Arena AI Model ELO History Tracks LLM Performance Decay Over Time

Erwin Mayer's Arena AI Model ELO History (live tracker) plots historical ELO ratings from the LMSYS Arena leaderboard to expose performance trends of flagship AI models. The core insight: models that feel great at launch often degrade weeks later due to silent updates, quantization, or safety wrapper changes.
Key Features
- One curve per lab: Instead of a spaghetti chart of every variant, each major AI lab gets a single continuous line representing their highest-rated flagship model at any point in time.
- Flagship tracking logic: The curve sticks to the top-tier model (e.g., Opus stays active until a new higher-scoring model appears). Mid-tier releases like Sonnet don't cause a jump while Opus leads.

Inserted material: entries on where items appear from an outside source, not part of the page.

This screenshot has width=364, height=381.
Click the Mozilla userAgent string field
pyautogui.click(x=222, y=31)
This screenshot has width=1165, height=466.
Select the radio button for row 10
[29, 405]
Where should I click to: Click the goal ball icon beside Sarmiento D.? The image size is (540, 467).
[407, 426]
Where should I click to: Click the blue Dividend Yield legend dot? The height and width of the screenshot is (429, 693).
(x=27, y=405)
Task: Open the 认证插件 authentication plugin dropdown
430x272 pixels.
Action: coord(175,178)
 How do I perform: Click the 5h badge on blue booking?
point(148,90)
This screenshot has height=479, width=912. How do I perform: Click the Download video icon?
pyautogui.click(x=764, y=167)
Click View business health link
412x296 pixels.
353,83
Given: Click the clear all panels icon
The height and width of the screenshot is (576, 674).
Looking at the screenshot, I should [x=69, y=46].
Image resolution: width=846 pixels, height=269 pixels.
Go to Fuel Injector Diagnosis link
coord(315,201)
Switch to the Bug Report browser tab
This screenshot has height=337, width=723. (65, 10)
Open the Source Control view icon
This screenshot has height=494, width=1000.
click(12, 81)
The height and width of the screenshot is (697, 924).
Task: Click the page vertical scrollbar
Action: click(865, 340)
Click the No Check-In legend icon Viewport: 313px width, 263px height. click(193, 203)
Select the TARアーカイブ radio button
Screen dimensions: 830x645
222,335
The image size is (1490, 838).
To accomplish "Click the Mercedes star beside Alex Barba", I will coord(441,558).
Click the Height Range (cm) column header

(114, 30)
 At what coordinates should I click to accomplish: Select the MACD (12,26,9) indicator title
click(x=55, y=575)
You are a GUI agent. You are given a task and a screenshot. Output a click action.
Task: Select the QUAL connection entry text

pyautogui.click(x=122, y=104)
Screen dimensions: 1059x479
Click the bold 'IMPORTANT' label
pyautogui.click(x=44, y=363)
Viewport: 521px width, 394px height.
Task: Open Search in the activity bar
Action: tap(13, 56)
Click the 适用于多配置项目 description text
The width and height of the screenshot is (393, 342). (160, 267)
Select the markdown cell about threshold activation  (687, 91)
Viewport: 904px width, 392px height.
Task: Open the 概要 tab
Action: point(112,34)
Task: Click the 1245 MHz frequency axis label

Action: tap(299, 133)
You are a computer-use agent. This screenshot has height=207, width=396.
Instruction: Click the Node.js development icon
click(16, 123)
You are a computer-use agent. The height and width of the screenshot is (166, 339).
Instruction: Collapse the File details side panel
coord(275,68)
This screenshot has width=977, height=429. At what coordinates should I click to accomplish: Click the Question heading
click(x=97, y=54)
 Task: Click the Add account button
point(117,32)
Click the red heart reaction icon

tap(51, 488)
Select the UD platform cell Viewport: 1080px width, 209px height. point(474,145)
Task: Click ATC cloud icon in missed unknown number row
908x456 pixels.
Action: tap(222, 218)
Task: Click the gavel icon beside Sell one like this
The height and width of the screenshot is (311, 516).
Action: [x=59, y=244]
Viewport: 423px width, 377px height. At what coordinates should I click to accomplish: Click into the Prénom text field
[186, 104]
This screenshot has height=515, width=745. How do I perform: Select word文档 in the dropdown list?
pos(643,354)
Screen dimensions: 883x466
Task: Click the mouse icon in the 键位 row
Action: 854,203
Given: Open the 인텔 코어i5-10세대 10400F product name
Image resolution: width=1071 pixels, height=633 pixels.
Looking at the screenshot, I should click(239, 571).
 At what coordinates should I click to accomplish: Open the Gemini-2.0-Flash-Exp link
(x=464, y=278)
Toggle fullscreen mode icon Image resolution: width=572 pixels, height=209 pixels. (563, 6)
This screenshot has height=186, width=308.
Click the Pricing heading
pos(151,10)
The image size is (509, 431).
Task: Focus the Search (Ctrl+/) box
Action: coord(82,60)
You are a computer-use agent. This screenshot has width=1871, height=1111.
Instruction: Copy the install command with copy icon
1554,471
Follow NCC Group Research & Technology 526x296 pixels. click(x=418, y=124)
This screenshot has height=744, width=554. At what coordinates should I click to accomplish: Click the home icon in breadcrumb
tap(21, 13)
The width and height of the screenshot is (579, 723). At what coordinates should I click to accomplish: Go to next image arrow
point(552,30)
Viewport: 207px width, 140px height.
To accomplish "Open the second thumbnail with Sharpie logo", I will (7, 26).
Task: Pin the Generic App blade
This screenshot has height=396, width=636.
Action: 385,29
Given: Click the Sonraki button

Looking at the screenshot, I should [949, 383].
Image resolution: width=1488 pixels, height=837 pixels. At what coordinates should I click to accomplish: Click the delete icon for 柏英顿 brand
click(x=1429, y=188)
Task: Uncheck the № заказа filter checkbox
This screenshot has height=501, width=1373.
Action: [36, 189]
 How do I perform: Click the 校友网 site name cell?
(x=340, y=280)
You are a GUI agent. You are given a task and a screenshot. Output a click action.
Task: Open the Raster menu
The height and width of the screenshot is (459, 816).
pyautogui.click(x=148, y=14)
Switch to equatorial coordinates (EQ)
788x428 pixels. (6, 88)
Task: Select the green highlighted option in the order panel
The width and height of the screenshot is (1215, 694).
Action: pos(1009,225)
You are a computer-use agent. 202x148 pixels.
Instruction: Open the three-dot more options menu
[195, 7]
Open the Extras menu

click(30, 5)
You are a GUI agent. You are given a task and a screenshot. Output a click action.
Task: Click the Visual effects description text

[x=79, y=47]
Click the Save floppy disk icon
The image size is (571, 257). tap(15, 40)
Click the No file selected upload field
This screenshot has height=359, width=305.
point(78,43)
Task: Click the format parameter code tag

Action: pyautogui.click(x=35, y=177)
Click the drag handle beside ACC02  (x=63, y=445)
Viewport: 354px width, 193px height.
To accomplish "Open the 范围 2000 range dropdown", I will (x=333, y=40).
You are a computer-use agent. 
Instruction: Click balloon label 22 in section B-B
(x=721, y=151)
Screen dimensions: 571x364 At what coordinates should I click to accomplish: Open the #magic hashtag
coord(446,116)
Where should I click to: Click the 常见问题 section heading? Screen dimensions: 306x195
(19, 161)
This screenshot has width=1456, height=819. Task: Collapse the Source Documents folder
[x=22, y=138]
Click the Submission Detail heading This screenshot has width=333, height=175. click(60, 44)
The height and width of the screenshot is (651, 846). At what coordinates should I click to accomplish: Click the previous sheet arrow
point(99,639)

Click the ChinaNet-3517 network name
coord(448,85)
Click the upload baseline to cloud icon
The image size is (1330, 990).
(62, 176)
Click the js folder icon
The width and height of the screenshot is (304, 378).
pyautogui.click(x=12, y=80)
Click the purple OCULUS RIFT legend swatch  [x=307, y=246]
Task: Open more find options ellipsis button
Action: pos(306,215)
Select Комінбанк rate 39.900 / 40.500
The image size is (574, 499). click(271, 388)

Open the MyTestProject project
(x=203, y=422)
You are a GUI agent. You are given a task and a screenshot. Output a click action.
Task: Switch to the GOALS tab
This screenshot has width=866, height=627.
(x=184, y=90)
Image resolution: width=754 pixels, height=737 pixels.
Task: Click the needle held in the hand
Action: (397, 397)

- Inference modes merged: Suffixes like
-thinking,-reasoning,-highare collapsed under the base model to avoid flip-flopping. - New release markers: Releases are shown as labeled points, typically accompanied by score jumps.
- Degradation visible: Downward trends within a model's lifecycle between releases are clearly plotted.
- Mobile-friendly + dark mode included.
Data Source
Data is automatically fetched daily from the official LMSYS Arena Dataset on Hugging Face. The Arena uses thousands of blind crowdsourced human evaluations via API endpoints — not consumer web UIs.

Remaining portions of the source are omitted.